THE EXERCISE: Copy out every line that contains the word "Switch".

MATERIAL FOR THE TASK:
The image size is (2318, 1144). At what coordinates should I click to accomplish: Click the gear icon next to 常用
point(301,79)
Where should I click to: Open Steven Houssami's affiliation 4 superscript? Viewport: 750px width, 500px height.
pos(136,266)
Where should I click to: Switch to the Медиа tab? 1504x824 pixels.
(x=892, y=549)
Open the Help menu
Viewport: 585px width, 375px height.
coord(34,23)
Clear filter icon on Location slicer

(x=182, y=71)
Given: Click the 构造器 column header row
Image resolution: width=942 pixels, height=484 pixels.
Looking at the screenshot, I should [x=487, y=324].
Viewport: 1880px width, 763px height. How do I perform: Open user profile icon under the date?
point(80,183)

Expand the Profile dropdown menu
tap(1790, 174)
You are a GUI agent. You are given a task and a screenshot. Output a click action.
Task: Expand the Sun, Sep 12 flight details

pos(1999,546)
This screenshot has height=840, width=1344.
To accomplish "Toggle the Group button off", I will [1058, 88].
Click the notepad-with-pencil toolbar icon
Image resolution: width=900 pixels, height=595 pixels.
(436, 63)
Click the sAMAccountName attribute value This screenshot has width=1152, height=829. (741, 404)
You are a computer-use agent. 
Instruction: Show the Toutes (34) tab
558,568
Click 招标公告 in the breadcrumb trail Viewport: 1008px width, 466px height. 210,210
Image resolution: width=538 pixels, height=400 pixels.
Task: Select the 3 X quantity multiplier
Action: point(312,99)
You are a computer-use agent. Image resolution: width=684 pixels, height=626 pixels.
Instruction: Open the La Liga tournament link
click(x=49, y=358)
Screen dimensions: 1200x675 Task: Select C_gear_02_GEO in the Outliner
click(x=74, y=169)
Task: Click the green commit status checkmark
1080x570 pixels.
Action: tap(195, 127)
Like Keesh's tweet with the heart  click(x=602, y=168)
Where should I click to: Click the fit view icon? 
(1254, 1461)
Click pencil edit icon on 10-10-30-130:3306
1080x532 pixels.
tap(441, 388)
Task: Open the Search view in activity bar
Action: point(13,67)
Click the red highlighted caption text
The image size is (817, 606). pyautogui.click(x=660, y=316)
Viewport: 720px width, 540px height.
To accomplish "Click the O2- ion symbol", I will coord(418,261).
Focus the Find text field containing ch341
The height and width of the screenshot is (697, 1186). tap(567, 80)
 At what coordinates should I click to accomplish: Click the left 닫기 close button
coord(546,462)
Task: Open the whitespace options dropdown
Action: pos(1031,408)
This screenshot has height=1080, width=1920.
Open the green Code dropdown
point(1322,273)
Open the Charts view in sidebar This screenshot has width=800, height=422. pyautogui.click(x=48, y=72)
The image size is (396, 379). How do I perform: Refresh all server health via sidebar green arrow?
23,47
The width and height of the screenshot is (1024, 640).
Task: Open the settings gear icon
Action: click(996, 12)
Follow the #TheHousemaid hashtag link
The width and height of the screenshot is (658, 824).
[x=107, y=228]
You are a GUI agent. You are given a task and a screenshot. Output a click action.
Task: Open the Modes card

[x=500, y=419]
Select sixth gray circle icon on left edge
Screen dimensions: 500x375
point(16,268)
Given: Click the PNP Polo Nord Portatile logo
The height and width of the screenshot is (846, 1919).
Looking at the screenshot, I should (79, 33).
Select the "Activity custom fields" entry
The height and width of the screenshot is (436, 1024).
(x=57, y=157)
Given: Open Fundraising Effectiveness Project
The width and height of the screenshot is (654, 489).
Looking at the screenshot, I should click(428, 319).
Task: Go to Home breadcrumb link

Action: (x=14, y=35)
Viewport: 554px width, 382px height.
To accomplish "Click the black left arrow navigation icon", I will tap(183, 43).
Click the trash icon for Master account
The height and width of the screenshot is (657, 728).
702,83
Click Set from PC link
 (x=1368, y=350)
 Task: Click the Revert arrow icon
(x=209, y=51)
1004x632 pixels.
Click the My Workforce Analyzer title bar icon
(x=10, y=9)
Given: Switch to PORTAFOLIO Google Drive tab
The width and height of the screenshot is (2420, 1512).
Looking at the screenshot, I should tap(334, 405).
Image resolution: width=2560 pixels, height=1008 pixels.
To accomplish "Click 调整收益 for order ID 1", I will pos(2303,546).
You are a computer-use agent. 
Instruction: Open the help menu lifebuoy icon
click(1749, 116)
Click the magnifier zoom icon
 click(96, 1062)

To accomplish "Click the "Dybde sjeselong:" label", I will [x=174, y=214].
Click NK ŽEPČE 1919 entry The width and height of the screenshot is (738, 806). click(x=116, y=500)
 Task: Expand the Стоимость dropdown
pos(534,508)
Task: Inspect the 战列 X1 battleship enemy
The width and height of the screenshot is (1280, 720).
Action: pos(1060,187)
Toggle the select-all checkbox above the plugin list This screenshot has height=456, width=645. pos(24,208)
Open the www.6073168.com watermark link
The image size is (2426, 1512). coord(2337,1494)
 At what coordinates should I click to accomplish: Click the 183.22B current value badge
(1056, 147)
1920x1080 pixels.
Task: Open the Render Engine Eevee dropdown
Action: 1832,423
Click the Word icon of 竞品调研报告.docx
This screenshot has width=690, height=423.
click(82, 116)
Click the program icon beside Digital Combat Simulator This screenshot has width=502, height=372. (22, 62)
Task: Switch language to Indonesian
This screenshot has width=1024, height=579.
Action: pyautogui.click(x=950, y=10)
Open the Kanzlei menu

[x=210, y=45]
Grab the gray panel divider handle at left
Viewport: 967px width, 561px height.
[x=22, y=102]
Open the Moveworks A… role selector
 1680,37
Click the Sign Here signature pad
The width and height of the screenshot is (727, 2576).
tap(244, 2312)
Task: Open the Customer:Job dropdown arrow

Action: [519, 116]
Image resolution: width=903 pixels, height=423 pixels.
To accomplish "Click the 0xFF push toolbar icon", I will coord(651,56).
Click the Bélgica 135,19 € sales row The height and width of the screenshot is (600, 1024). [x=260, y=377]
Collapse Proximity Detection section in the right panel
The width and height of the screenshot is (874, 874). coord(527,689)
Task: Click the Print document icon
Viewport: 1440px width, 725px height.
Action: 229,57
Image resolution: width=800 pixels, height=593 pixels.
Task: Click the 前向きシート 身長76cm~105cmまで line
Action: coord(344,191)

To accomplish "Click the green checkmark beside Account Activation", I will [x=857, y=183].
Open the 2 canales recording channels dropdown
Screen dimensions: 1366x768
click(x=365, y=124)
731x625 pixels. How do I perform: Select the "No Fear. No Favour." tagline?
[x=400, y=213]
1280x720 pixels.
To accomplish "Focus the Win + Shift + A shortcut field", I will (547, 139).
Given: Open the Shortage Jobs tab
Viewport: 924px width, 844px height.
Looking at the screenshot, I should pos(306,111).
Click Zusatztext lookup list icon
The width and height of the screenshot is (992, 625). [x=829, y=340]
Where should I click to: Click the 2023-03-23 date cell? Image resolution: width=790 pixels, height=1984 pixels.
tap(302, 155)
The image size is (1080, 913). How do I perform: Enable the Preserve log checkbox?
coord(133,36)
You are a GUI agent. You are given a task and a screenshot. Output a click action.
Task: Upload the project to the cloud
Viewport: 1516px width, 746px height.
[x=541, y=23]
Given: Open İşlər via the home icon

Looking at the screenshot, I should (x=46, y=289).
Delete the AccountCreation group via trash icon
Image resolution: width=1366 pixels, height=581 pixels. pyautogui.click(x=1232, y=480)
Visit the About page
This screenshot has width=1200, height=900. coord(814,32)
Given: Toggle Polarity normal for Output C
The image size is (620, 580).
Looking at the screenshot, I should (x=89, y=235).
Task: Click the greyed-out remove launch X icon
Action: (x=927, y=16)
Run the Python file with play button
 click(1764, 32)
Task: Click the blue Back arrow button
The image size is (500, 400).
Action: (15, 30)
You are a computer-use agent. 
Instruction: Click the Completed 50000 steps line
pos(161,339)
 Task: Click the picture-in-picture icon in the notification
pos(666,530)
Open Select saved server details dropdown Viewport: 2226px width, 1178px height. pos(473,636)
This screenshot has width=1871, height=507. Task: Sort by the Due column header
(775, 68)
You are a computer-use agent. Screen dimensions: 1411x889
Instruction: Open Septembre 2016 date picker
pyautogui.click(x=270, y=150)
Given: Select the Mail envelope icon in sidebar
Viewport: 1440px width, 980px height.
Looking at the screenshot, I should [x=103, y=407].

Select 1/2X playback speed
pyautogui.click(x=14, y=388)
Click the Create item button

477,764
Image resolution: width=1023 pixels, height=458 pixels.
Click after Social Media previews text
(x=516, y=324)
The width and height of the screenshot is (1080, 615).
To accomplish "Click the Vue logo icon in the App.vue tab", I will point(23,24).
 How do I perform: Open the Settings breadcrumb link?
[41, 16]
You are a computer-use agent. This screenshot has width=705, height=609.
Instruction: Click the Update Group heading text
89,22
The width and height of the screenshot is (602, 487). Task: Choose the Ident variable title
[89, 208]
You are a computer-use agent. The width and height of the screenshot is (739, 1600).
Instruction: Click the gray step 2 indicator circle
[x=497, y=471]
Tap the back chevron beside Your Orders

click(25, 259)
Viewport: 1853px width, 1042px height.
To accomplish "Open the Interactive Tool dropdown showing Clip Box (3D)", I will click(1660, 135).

SOLUTION:
Where should I click to: Switch to the Медиа tab? 1504x824 pixels.
Given: Switch to PORTAFOLIO Google Drive tab
Task: Switch language to Indonesian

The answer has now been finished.